Russian and Soviet societies hold a record in the number of tyrants per century. The rule of Nicholas II, Lenin, Stalin, and Brezhnev, whom historians classify as enemies of humankind, stretched for almost a hundred years. The people were sick and tired with endless tyranny, but the latter was a customary backdrop in the lifetime of many generations. The extolment of and a cynical attitude to the authorities formed a single mass of contradictions that manifested itself in the nicknames of and jokes about despots.

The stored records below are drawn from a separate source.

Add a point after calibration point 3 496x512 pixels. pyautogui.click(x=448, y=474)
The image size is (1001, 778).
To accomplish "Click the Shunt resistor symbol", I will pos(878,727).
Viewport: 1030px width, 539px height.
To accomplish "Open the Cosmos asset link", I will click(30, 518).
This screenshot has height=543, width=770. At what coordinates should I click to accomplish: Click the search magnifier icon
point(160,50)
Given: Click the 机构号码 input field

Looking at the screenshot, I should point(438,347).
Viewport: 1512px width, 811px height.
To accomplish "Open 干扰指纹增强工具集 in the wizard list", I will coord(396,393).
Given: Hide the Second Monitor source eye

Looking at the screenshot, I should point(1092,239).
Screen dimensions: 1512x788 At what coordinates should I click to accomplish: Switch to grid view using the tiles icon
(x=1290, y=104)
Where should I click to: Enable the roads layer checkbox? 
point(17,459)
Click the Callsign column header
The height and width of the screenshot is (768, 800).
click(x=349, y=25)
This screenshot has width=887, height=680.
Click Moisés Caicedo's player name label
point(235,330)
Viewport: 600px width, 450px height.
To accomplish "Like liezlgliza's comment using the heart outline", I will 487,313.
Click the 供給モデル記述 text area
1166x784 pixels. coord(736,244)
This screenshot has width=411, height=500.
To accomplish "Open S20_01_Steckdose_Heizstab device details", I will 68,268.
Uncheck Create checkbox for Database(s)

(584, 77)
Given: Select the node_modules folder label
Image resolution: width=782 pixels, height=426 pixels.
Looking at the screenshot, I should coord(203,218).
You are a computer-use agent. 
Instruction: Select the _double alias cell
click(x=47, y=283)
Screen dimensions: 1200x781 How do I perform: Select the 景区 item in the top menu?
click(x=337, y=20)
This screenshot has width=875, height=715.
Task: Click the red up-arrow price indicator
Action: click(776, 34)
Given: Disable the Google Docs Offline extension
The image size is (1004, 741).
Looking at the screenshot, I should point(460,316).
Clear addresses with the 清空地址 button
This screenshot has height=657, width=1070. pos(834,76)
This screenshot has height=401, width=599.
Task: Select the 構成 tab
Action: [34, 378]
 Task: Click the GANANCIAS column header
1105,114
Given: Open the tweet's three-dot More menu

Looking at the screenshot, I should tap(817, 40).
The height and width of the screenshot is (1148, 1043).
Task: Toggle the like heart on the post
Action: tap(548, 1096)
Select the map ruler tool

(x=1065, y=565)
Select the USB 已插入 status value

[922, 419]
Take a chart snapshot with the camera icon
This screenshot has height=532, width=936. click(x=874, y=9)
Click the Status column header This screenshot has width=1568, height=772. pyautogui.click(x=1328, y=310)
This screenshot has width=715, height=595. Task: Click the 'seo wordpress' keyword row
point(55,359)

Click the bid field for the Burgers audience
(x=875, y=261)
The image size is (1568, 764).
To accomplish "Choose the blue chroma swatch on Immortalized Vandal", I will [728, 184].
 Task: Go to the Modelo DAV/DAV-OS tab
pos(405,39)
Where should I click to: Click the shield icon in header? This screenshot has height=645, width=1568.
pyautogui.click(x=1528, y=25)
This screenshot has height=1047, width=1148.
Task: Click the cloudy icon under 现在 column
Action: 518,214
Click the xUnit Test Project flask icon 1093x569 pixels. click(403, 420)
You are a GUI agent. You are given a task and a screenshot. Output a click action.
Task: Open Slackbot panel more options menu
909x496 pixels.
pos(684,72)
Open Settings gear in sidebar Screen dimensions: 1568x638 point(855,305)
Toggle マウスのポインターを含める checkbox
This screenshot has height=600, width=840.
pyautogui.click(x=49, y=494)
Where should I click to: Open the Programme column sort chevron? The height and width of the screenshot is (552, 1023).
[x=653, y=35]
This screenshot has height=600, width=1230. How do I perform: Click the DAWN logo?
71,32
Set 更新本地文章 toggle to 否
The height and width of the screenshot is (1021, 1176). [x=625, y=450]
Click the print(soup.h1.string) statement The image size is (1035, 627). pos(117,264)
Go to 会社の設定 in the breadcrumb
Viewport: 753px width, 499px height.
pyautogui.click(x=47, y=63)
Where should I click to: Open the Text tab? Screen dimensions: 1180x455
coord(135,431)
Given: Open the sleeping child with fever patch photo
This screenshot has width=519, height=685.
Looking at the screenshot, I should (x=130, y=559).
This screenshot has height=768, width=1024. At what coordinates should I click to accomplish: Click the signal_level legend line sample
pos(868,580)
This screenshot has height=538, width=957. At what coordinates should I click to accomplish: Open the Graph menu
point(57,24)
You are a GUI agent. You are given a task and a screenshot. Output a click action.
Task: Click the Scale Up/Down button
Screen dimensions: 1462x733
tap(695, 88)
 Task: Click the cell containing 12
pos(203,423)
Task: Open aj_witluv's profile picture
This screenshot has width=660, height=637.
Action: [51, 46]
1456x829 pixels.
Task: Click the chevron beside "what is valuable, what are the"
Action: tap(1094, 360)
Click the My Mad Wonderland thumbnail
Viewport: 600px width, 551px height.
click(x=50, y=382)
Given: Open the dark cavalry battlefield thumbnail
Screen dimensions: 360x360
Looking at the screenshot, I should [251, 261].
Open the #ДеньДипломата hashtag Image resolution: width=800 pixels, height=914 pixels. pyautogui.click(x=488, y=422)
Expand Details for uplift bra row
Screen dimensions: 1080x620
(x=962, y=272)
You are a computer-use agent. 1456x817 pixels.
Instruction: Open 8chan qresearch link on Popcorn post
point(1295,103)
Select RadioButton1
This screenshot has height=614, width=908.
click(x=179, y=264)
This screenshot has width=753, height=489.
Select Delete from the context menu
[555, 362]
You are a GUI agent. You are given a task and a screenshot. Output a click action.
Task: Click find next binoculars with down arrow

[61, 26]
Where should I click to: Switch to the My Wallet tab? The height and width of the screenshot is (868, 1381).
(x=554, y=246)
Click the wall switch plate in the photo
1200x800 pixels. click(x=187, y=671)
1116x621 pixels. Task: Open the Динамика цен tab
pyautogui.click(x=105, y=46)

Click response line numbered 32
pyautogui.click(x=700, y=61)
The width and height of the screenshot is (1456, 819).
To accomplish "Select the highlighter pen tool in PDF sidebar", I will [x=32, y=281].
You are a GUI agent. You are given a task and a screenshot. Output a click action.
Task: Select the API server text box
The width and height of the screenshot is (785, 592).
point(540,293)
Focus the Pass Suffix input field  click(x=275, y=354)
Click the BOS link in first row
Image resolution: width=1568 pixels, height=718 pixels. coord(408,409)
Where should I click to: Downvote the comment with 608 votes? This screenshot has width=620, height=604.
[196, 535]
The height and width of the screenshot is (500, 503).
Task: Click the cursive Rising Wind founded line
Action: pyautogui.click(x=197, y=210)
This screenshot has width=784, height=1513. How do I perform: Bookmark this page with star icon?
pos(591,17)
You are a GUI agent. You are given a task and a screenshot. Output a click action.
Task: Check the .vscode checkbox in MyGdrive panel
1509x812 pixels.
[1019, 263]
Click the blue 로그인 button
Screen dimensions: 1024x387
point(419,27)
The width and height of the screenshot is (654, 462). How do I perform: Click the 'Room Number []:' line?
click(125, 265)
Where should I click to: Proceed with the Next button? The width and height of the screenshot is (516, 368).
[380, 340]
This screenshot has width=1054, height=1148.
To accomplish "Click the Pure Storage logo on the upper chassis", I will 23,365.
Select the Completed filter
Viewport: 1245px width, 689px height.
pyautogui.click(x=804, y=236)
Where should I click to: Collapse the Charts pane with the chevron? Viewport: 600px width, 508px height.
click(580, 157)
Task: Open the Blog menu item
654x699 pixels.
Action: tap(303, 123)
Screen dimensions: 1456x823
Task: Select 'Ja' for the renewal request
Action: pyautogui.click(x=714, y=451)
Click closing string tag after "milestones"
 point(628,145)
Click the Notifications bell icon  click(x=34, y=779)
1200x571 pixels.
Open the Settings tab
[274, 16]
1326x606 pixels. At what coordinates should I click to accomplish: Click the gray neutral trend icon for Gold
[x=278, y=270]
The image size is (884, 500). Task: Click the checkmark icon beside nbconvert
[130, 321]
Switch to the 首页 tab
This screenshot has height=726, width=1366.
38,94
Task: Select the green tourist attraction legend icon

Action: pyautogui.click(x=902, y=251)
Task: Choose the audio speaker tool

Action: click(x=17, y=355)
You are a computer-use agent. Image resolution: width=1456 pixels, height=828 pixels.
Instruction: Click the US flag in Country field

Vladimir Putin came to power as a politician unknown in the world but already famous among the Moscow and St. Petersburg elites. In the very first days of his rule, the newspaper Sovershenno sekretno disclosed the nicknames attached to him in the different periods of his career growth. The past of Mr. Putin as a security officer was associated with such aliases as “Moth,” “Baby Rat,” “Kaputin,” and “Khaputin.” He was known at Anatoly Sobchak’s court as “Stasi” and “Vice-Sobchak,” and after the waste-‘em-all Caucasus operations as “Toilet Putling,” “Ugly Putling,” and “Putler.”
It must be emphasized that, by contrast with Western experts who were tormented with the question “Who is Mr. Putin?” almost until 2009, the witty grassroots saw through him in the very first days of his rule.
A long period of time in power does not, alas, make dictators wiser and softer. On the contrary, each of them becomes more and more suspicious and cruel if he manages to avoid serious maladies. Therefore, the evolution of Putin’s nicknames in fact mirrored his deteriorating moral condition. The unrestrained leader of Russia continued – in his words and actions – to exude loutishness, ignorance, and aggression. He finally began to lie overtly and go back on his own promises. But this kind of behavior is not welcomed even in the dictators’ community. In other words, Putin has overstepped the limits. Accordingly, the public appraisal of his persona has also exceeded the limits of decency in the shape of an unprintable idiom.
In all probability, this is a damning indictment not only to Putin, but also to the whole dictatorial system of rule, as disgraceful as the nickname of an individual who is trying to bring the world in line with his own illusions. He will remain in history with this nickname, and the only question is whether it will be preceded with the word “Bloody.”